Objective: In Lund Human Mesencephalic (LUHMES) dopaminergic-like neurons, we tested novel incretin mimetics under conditions of persistent, calcium-dependent ER stress.
Methods: We assessed the pharmacological effects of Liraglutide-a glucagon-like peptide-1 (GLP-1) analog-and the dual incretin GLP-1/GIP agonist DA3-CH in the unfolded protein response (UPR), cell bioenergetics, mitochondrial biogenesis, macroautophagy, and intracellular signaling for cell fate in terminally differentiated LUHMES cells. Cells were co-stressed with the sarcoplasmic reticulum calcium ATPase (SERCA) inhibitor, thapsigargin.

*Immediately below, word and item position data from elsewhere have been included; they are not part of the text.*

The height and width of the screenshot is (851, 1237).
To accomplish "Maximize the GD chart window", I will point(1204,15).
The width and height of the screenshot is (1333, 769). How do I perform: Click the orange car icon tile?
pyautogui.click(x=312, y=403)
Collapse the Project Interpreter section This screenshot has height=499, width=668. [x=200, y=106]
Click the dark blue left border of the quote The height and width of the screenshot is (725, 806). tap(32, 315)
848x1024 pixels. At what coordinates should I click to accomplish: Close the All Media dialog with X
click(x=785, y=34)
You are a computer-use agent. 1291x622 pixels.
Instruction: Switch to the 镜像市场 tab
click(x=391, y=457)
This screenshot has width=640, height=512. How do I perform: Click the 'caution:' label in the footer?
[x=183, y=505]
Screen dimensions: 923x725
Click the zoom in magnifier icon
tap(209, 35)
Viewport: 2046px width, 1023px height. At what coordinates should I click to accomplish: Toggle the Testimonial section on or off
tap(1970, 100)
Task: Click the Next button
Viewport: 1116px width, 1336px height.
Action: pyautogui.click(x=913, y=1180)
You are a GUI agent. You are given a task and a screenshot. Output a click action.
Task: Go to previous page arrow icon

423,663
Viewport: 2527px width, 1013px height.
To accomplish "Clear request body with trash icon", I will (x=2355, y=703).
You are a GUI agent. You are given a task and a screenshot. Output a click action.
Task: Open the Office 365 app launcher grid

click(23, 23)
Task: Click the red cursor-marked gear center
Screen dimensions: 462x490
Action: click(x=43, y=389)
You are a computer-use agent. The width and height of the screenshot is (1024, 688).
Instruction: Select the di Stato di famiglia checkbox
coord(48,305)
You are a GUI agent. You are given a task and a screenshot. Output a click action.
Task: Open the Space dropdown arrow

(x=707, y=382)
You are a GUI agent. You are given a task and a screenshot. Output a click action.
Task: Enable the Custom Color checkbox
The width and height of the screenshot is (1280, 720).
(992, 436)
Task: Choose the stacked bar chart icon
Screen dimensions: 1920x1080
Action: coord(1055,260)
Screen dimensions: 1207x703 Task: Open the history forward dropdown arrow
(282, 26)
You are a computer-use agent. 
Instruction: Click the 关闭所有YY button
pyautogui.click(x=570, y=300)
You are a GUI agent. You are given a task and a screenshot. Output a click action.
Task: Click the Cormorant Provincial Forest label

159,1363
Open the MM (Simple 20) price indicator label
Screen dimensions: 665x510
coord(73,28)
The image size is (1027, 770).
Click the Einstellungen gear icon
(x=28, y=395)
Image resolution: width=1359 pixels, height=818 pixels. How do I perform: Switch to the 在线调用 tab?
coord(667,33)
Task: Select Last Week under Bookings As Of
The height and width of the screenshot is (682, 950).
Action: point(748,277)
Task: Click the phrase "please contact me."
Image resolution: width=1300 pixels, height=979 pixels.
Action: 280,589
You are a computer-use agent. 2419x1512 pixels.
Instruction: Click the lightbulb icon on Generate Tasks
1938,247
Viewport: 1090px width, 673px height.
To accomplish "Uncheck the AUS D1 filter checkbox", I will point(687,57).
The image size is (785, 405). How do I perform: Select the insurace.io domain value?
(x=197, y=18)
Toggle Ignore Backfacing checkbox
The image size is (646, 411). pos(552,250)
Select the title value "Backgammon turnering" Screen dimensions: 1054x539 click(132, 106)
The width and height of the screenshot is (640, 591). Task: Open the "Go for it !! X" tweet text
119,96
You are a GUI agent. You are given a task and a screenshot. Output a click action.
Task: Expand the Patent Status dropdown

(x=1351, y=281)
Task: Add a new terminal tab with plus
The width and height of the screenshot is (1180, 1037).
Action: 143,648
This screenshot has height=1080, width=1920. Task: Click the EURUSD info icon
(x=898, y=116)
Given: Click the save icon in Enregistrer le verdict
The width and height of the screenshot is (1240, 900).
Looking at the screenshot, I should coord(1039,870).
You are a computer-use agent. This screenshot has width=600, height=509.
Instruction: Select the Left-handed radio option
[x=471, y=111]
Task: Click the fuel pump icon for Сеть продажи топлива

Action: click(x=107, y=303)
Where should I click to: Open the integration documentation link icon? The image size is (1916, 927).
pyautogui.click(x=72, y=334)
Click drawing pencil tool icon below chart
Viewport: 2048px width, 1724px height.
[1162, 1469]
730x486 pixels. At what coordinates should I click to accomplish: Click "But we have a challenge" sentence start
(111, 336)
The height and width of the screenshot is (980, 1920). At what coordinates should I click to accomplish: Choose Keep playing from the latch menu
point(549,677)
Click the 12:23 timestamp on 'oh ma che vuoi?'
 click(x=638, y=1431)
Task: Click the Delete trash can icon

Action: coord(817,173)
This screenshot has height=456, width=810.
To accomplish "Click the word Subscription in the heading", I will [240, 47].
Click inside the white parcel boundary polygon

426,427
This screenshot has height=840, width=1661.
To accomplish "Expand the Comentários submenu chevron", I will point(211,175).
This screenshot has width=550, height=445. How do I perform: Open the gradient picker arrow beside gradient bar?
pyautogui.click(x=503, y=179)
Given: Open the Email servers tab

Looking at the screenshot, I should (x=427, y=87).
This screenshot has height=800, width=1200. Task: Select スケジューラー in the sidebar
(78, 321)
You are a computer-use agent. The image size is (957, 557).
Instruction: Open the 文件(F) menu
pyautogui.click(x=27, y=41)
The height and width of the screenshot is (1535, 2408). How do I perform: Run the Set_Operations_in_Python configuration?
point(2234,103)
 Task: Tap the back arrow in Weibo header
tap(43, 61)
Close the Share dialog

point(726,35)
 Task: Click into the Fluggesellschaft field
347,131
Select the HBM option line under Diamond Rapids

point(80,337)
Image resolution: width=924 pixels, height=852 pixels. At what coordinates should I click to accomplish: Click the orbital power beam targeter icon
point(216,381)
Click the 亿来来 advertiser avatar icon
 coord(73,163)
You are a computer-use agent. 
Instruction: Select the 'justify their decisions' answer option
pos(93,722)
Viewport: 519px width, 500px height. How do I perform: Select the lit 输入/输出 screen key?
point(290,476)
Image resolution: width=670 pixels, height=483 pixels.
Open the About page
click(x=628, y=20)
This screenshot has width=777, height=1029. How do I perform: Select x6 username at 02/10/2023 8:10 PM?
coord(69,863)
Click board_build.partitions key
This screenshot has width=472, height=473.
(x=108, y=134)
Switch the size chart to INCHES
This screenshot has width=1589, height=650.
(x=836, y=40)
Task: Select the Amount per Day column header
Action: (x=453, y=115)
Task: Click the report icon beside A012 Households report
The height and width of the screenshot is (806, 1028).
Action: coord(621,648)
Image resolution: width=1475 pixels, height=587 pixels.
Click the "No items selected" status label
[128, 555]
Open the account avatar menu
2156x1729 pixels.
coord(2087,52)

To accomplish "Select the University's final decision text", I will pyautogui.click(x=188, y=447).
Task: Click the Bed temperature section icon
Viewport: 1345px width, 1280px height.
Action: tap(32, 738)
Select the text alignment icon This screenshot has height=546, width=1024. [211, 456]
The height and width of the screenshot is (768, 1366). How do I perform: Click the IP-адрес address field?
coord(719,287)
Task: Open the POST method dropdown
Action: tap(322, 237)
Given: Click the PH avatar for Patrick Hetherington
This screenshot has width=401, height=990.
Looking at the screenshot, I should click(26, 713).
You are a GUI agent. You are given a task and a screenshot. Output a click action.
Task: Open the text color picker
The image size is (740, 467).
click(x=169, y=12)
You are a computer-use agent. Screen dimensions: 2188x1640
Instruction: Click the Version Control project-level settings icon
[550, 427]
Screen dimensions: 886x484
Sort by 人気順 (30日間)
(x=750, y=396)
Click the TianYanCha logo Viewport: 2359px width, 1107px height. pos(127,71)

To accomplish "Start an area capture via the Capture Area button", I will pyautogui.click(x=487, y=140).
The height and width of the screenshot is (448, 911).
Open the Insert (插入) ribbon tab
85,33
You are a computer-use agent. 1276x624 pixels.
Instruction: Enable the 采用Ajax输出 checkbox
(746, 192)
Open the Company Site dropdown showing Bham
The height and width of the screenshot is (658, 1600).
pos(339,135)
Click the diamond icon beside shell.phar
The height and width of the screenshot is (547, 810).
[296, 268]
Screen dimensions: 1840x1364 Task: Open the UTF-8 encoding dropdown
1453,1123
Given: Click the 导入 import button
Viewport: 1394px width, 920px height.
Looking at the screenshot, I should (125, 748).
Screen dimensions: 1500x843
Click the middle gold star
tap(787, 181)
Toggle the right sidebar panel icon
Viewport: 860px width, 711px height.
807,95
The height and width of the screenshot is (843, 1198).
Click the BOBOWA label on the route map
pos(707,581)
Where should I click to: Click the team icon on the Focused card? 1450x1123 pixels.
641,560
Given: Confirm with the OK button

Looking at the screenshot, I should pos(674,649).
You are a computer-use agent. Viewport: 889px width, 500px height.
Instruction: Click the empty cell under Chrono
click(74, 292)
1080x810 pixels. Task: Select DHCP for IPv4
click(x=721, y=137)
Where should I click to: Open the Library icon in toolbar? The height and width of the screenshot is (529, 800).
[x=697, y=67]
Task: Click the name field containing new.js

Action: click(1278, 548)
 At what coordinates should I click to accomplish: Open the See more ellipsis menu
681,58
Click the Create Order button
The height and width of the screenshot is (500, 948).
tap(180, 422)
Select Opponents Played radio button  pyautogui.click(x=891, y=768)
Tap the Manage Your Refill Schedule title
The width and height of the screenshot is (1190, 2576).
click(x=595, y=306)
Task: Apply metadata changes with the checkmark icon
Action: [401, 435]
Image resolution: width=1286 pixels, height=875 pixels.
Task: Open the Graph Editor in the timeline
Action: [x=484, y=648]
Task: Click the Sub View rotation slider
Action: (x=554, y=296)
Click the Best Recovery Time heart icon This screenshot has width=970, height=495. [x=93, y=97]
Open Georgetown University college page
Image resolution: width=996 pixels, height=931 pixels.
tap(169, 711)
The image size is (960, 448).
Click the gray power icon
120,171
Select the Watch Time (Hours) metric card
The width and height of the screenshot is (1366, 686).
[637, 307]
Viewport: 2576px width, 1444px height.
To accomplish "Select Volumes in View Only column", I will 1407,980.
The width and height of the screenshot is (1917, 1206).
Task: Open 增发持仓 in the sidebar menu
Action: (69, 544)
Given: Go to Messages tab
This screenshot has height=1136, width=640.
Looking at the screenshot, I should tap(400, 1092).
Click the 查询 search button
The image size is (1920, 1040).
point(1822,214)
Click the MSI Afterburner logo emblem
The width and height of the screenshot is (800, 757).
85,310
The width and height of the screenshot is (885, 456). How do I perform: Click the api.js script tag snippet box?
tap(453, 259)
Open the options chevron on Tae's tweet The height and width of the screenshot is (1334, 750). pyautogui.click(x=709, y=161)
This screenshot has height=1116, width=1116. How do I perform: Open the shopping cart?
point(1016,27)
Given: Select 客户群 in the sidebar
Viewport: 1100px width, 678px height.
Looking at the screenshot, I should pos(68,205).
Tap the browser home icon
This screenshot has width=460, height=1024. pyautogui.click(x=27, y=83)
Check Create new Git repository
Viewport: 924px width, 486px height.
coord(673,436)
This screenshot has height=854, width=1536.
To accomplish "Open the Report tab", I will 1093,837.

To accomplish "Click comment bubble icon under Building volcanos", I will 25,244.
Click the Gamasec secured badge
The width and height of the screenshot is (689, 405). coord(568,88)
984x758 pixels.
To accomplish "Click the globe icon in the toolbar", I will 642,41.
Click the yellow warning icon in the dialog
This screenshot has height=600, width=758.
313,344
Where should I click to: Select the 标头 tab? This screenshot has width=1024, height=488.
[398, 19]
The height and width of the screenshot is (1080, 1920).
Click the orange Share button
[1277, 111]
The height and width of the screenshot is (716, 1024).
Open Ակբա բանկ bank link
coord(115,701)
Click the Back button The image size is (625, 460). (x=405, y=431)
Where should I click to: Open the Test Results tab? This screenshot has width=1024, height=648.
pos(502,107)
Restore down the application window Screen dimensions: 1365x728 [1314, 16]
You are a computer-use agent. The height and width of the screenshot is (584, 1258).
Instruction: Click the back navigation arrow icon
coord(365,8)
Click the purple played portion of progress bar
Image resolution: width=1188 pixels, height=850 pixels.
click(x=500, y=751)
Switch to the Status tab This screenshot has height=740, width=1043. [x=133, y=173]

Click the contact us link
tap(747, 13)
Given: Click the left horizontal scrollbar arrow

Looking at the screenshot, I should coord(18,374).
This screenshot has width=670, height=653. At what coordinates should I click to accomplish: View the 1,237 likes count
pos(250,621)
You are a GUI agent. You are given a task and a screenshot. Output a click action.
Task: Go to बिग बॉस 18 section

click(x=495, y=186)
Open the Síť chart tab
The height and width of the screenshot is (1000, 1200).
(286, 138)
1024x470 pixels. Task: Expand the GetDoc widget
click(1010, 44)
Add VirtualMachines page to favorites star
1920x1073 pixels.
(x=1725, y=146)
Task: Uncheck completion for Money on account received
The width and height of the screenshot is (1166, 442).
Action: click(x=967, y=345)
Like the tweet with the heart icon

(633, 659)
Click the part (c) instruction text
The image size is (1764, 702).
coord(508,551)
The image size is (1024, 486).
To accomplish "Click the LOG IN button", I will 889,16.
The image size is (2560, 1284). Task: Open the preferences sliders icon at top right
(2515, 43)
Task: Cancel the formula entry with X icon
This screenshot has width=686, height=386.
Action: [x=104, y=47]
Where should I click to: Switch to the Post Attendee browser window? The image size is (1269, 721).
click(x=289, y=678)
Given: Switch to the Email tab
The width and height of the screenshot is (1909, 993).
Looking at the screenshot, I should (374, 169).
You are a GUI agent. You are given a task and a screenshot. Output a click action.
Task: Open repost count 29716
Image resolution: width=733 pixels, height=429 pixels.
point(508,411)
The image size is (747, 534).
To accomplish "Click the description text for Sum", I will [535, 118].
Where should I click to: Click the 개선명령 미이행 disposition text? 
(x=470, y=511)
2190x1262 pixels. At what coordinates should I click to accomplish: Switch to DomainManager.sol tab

Results: We report that Liraglutide and DA3-CH analogs rescue the arrested oxidative phosphorylation and glycolysis. They mitigate the suppressed mitochondrial biogenesis and hyper-polarization of the mitochondrial membrane, all to re-establish normalcy of mitochondrial function under conditions of chronic ER stress. These effects correlate with a resolution of the UPR and the deficiency of components for autophagosome formation to ultimately halt the excessive synaptic and neuronal death. Notably, the dual incretin displayed a superior anti-apoptotic effect, when compared to Liraglutide.
Conclusions: The results confirm the protective effects of incretin signaling in ER and mitochondrial stress for neuronal degeneration management and further explain the incretin-derived effects observed in PD patients.
Keywords: ER stress; GLP-1/GIP dual agonist; Liraglutide; autophagy; cellular bioenergetics; incretin signaling; mitochondrial biogenesis; neuroprotection; ΔΨm.